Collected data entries
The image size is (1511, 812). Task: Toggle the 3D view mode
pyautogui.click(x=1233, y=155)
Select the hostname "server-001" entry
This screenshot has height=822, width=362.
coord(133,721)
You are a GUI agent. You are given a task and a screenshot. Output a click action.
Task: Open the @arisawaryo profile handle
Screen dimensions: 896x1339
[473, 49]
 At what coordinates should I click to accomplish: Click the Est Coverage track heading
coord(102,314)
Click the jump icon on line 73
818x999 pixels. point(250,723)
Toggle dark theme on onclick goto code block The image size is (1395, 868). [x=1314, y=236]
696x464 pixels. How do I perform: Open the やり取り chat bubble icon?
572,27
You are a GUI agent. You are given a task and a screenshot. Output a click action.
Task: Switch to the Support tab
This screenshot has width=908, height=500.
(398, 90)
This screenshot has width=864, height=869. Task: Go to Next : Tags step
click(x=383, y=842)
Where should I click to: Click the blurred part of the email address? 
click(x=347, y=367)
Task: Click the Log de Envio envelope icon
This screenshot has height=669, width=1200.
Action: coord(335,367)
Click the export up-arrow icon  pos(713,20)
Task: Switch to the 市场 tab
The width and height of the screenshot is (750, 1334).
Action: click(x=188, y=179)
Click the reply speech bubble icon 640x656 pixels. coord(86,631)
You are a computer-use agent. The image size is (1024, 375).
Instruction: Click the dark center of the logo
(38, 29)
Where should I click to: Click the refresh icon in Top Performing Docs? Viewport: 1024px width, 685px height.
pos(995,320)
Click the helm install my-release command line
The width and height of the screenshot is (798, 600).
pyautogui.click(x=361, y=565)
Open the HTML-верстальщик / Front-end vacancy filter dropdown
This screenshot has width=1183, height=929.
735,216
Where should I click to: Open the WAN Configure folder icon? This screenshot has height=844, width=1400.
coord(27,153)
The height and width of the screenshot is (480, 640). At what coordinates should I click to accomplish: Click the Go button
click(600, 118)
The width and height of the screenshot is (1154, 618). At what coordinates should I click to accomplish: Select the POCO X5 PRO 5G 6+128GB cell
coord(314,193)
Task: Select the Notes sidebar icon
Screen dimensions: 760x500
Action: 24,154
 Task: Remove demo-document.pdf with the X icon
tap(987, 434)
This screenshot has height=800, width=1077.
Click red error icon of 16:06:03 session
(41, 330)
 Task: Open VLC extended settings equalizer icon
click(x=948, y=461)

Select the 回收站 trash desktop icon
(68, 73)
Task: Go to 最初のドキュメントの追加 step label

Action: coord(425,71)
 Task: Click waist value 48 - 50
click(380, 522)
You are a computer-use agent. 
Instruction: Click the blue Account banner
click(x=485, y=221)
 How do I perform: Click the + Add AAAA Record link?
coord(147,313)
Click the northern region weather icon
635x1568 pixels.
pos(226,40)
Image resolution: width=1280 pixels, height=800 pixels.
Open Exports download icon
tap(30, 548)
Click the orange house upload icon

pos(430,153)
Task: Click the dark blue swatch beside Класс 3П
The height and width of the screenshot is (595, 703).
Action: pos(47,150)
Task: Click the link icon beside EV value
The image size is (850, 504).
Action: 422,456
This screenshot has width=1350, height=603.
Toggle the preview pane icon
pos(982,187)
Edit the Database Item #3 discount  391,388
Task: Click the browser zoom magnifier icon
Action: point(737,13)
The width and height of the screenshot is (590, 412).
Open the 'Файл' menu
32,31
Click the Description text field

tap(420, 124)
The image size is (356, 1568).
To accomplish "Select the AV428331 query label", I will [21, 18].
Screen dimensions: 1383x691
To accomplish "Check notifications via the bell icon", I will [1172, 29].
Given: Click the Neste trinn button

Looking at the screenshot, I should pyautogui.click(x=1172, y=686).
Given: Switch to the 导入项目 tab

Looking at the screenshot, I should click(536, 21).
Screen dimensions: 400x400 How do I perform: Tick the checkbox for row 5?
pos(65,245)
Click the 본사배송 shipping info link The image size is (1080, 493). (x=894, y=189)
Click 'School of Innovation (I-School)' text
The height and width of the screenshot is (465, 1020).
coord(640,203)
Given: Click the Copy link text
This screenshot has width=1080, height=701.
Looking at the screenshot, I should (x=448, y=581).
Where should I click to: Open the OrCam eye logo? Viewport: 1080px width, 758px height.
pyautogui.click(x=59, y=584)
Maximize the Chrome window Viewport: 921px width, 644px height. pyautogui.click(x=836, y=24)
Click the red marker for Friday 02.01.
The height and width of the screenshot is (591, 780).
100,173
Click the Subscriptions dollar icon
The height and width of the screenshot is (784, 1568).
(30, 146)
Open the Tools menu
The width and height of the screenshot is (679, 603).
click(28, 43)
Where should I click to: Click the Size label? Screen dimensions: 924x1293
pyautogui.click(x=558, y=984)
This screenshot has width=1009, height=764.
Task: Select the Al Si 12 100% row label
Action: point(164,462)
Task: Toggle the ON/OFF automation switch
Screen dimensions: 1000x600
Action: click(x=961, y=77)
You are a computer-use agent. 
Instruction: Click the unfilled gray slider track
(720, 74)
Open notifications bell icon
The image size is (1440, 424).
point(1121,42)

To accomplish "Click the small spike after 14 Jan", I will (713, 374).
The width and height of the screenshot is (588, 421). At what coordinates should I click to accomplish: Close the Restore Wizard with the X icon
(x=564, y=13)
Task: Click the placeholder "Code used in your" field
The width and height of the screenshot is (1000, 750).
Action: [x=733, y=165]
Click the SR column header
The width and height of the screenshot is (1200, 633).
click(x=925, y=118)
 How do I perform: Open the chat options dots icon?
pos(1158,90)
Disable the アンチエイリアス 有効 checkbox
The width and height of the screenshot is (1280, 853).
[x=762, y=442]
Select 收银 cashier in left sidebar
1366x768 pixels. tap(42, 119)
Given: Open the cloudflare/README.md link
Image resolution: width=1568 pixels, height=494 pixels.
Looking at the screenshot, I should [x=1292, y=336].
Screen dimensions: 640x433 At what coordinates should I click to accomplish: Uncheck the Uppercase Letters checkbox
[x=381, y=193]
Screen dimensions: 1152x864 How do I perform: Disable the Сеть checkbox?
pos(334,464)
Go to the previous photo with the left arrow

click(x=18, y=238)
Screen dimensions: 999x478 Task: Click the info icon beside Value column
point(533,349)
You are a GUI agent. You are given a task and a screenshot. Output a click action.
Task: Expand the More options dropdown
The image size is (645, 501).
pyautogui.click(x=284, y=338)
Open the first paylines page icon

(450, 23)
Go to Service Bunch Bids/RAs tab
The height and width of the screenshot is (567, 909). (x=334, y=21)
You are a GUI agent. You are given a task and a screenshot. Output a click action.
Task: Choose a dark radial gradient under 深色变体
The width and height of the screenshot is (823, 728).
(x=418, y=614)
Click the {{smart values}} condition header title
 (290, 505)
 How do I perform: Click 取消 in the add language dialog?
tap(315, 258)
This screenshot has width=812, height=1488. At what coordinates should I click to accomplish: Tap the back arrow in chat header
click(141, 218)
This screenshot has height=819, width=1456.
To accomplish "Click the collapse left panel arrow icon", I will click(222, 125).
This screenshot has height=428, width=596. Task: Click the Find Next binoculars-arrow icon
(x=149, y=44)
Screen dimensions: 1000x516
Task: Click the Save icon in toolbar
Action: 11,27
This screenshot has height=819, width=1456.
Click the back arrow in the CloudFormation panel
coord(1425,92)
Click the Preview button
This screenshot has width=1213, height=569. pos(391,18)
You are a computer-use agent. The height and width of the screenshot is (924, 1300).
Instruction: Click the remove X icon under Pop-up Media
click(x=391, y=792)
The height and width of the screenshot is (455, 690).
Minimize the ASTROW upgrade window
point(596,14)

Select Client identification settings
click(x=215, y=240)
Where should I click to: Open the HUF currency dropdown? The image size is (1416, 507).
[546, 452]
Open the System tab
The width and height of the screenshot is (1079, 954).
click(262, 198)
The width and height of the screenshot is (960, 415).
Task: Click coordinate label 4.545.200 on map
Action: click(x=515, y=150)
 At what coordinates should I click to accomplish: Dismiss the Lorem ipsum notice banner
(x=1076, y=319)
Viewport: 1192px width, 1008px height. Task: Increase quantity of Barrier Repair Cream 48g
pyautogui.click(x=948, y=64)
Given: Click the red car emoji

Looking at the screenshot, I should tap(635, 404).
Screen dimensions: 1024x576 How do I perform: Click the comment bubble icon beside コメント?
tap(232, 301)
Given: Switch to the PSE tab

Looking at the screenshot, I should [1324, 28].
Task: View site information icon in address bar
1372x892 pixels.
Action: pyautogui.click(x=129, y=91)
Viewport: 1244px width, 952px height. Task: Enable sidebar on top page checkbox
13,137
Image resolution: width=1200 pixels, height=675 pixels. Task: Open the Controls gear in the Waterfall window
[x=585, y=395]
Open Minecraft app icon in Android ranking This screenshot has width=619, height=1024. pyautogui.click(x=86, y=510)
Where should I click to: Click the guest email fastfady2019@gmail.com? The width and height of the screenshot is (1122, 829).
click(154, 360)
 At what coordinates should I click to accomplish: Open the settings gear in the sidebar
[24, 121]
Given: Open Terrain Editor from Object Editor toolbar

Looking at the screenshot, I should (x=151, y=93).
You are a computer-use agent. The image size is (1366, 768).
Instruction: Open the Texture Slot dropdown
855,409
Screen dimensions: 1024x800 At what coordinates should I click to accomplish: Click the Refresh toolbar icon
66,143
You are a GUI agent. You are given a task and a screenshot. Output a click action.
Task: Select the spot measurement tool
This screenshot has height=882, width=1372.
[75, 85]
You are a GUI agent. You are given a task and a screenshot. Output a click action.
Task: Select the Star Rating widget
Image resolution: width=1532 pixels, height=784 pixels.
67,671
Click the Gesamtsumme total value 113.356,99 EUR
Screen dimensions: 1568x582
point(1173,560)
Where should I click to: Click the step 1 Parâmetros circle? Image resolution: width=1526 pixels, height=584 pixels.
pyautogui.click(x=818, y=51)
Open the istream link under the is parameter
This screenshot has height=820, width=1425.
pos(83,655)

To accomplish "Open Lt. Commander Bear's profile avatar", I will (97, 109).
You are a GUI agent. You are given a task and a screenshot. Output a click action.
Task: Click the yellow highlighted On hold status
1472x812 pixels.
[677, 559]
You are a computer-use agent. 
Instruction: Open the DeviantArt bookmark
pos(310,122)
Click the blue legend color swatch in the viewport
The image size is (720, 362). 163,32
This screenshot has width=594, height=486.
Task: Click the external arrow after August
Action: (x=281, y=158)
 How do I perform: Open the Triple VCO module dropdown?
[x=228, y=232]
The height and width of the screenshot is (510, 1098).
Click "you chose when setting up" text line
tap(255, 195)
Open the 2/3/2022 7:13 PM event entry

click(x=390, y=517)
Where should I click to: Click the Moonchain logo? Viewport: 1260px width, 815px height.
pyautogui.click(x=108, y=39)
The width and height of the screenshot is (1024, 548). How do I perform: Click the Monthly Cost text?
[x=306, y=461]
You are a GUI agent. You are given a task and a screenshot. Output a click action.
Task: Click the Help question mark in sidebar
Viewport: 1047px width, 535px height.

=== Your instructions ===
Lines containing the word "will" must be found in the data above and copied.

=== Task answer ===
To accomplish "Select the AV428331 query label", I will [21, 18].
To accomplish "Check notifications via the bell icon", I will [1172, 29].
To accomplish "Click the small spike after 14 Jan", I will (713, 374).
To accomplish "Click the collapse left panel arrow icon", I will click(222, 125).
To accomplish "Open Lt. Commander Bear's profile avatar", I will (97, 109).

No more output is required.